O politólogo José Adelino Maltez aponta o fundador do CDS quando o abordamos para falar do tema. "Esse mudou. Outros mudam, hoje, mas não pedem a desvinculação. Basta ver quem foi apoiante de Passos e depois o desfez". Refere-se a casos como o do presidente da Câmara de Cascais, António Capucho. "É um estado normal da política à portuguesa, aquilo que a primeira República qualificou como "o adesivo", gente que saía da direita monárquica e inscrevia-se na esquerda republicana". Lembra-se de Afonso Costa, por exemplo, ou de Bernardino Machado, o presidente da República que foi também ministro da Monarquia. "Quando veio a ditadura passaram a designar-se de vira casacas. Depois veio o 25 de abril e depressas chegámos à conclusão de que só havia dois fascistas: Marcelo Caetano e o Américo Tomás", ironiza. José Adelino Maltez acredita que "houve sempre essa transumância". E porque não acontecem mudanças dessas, nos tempos que correm? "São tão poucos os militantes partidários e é tão pouca a diferença entre os partidos, que às vezes uns ficam nos partidos e criticam os Governos e depois são homenageados pelo partido, ou vão para conselhos de estado", considera o investigador de ciência política. Ainda assim, sublinha que "não são menos hipócritas por não haver o descarimbar formal. No ambiente não vejo nenhuma alteração, nesse sentido do oportunismo", conclui.

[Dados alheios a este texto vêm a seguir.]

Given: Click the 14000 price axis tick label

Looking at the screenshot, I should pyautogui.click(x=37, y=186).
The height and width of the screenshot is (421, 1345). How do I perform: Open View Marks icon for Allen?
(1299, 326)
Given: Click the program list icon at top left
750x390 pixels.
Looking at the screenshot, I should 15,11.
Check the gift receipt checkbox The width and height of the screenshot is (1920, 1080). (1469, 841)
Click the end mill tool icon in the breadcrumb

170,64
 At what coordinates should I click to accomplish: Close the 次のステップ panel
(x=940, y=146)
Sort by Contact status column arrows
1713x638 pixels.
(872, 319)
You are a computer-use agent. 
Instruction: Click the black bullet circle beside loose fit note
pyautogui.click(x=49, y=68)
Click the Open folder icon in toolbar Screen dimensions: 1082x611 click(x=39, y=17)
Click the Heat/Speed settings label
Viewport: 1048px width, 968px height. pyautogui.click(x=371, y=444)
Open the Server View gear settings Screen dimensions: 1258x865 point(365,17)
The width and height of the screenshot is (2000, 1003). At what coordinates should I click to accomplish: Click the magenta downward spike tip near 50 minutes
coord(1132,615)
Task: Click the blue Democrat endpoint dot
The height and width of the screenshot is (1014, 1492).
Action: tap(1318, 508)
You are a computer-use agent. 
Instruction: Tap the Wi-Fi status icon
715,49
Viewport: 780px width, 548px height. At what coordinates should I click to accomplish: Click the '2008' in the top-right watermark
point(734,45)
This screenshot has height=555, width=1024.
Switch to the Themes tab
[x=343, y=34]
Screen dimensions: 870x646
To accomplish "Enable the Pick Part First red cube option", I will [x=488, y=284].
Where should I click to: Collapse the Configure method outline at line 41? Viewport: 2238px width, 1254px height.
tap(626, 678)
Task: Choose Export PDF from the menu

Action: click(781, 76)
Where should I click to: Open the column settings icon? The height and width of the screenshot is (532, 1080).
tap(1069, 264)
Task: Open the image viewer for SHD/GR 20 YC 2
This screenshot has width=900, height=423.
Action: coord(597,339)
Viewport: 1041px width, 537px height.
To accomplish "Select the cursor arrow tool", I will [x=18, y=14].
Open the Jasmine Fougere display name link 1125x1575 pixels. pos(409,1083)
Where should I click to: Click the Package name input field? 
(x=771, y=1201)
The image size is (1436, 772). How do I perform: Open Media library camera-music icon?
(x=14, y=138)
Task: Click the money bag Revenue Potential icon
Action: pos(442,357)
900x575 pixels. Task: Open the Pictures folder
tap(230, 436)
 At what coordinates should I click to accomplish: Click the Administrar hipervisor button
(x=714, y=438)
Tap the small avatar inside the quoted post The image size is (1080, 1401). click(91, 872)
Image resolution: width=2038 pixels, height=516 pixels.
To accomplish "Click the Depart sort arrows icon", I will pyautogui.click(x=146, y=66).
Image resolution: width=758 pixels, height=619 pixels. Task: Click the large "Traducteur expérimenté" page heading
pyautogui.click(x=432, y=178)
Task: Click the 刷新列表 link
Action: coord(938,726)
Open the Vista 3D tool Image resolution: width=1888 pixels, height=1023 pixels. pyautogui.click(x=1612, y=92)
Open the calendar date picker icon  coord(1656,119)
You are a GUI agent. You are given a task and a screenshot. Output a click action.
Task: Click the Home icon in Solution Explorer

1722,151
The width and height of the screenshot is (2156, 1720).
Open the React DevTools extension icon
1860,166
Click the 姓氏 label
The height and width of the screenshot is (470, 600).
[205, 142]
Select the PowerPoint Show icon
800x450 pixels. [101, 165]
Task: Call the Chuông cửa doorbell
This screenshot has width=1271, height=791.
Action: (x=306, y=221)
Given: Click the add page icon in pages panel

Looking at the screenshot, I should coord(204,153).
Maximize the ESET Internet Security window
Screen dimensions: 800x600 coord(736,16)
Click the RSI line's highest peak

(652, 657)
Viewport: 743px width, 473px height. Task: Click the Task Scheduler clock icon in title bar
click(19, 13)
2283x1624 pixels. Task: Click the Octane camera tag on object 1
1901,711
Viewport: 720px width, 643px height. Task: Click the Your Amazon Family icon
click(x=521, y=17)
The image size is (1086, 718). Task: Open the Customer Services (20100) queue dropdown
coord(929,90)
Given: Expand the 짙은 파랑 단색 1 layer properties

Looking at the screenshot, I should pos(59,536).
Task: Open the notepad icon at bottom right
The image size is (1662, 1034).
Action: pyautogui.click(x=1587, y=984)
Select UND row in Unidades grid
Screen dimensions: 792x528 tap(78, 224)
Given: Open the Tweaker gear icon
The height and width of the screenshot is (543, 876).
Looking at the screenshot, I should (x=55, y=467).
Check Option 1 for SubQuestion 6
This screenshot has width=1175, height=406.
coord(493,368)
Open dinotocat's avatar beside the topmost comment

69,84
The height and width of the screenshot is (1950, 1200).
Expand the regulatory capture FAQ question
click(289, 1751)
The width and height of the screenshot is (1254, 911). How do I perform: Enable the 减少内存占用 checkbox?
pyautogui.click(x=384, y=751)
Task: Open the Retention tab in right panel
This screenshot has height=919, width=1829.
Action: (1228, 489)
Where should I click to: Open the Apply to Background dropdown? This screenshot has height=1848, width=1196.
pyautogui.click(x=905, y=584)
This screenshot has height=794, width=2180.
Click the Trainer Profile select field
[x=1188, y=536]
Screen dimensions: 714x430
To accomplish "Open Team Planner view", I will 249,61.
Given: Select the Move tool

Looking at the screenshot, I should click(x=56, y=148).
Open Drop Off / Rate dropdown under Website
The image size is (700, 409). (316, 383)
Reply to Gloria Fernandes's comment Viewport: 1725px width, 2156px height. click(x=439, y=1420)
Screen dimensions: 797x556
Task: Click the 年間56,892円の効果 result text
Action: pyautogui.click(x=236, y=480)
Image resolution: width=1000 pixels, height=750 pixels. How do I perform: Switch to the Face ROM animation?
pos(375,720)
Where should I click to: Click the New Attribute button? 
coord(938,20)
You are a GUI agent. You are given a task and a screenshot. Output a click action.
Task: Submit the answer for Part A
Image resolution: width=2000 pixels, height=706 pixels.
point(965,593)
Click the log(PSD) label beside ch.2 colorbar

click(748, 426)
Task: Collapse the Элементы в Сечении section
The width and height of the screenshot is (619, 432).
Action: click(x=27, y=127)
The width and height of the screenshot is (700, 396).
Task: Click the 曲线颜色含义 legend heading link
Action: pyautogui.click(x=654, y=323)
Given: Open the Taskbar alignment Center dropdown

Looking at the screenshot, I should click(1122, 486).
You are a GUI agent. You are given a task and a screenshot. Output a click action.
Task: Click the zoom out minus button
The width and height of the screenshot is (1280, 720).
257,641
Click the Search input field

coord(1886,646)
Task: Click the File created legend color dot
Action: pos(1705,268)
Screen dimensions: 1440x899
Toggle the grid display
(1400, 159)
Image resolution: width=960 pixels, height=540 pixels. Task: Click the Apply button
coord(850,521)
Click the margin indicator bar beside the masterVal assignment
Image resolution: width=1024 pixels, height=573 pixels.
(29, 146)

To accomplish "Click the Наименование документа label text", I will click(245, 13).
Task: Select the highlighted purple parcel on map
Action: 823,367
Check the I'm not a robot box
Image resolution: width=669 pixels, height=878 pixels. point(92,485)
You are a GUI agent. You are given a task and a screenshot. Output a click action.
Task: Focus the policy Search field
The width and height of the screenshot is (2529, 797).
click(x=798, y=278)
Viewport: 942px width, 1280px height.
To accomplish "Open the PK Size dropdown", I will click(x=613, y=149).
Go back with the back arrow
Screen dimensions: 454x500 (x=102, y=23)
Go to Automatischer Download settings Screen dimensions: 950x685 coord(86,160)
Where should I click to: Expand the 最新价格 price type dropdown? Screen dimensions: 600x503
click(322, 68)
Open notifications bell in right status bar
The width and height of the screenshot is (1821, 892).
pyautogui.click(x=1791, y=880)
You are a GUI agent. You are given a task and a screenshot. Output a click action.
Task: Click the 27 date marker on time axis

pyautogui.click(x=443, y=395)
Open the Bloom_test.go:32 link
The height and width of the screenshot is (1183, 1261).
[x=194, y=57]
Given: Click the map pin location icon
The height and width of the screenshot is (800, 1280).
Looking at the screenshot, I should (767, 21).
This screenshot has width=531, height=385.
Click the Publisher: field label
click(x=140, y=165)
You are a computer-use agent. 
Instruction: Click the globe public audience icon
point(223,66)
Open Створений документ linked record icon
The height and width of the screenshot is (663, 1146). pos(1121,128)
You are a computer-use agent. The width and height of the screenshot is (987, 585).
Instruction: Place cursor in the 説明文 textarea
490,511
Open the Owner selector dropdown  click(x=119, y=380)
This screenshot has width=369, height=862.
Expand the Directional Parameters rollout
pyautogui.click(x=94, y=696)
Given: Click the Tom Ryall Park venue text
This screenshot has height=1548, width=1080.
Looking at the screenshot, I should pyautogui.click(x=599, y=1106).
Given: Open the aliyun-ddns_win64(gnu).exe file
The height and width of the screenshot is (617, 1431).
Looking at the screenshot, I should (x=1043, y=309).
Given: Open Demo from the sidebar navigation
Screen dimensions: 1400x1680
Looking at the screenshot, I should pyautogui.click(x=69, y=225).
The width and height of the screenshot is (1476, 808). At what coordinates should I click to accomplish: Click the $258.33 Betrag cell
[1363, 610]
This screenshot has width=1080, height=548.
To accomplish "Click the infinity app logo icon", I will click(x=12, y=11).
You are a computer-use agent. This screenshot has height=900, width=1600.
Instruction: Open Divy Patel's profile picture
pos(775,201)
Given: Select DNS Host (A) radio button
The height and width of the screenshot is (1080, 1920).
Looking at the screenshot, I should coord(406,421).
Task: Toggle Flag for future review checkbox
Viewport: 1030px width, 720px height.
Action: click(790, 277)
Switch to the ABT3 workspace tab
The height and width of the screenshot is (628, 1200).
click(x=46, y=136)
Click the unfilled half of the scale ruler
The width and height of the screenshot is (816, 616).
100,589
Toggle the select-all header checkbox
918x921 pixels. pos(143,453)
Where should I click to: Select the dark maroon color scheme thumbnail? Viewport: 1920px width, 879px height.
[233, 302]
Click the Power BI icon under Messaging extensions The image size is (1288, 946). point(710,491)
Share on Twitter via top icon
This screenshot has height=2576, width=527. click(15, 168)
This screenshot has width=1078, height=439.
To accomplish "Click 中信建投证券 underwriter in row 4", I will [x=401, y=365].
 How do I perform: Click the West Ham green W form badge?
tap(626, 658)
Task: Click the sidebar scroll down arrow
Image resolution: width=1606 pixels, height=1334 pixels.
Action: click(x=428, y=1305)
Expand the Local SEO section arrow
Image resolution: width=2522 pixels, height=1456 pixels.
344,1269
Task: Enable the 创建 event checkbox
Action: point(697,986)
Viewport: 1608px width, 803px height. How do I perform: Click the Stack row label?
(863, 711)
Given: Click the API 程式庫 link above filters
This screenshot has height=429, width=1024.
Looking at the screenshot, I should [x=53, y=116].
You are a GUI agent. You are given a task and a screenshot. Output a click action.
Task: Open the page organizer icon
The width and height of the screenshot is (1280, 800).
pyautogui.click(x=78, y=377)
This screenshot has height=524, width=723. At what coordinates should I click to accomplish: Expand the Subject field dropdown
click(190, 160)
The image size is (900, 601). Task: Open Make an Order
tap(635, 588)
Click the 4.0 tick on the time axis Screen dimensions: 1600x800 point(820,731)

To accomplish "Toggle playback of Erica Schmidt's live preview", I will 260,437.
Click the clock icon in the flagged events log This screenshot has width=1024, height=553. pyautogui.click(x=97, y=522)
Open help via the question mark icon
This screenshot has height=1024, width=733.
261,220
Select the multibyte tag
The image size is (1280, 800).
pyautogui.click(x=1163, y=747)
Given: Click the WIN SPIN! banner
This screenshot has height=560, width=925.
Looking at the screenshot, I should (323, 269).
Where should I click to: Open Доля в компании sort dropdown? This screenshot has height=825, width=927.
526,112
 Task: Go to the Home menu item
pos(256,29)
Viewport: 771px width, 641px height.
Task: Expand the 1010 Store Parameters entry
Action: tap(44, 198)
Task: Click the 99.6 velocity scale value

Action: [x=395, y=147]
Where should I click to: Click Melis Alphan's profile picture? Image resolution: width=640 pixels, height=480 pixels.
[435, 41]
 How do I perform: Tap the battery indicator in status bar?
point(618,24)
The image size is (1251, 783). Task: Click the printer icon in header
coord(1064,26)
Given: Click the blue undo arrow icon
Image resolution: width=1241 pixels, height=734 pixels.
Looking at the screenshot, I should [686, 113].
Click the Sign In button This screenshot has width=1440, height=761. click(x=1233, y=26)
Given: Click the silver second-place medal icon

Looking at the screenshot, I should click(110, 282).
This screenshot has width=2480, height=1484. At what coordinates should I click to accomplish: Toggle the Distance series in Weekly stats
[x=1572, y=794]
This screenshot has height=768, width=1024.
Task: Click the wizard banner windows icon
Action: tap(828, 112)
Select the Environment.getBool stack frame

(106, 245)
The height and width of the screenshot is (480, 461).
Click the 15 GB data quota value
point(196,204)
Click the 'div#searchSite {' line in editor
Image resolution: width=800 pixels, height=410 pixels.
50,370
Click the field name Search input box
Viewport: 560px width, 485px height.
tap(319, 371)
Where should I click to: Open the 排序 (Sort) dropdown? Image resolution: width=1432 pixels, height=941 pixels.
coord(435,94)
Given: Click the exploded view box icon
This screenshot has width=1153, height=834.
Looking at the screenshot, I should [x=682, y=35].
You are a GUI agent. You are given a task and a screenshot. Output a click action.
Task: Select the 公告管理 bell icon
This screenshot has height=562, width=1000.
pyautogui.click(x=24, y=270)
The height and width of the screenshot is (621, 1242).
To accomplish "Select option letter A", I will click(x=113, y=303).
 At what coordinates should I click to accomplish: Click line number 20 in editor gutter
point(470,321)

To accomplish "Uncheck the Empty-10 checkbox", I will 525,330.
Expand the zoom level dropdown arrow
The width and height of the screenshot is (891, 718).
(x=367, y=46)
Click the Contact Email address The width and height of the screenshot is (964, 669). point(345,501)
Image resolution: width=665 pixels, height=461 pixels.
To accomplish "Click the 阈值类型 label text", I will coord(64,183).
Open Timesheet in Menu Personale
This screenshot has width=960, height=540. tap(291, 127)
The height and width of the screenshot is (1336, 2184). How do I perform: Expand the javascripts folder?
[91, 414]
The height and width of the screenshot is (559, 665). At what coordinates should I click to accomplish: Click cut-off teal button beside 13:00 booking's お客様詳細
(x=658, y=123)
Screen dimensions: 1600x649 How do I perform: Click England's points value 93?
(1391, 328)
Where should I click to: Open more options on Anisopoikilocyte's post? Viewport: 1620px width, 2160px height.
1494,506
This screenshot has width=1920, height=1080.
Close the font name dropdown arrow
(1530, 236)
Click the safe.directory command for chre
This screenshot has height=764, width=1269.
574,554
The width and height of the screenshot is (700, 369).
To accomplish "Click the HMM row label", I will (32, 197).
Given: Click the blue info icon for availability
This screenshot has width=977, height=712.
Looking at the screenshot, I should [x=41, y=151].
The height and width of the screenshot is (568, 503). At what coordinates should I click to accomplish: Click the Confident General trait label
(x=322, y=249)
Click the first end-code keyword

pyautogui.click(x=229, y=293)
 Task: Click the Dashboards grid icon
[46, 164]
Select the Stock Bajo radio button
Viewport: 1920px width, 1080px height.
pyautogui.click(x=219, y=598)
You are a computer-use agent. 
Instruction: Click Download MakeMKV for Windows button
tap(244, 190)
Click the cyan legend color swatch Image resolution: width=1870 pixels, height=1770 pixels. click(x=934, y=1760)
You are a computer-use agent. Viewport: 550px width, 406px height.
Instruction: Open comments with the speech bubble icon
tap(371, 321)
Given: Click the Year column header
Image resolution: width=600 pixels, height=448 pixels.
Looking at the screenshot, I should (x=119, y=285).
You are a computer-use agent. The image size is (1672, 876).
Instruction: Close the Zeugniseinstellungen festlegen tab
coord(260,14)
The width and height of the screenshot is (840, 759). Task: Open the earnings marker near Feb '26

Helena Roseta não quis falar ao DN desse processo de mudança que a levou do PSD para o PS, ainda nos anos 80. A ex-presidente da Câmara de Cascais (PSD) e vereadora da Câmara de Lisboa (PS e independente) é agora de novo deputada no parlamento, pelo PS, na linha de proximidade que sempre manteve com António Costa. Sobre esse período de dissidência do partido laranja, limitou-se a uma breve declaração: "não fui eu que mudei, foram eles".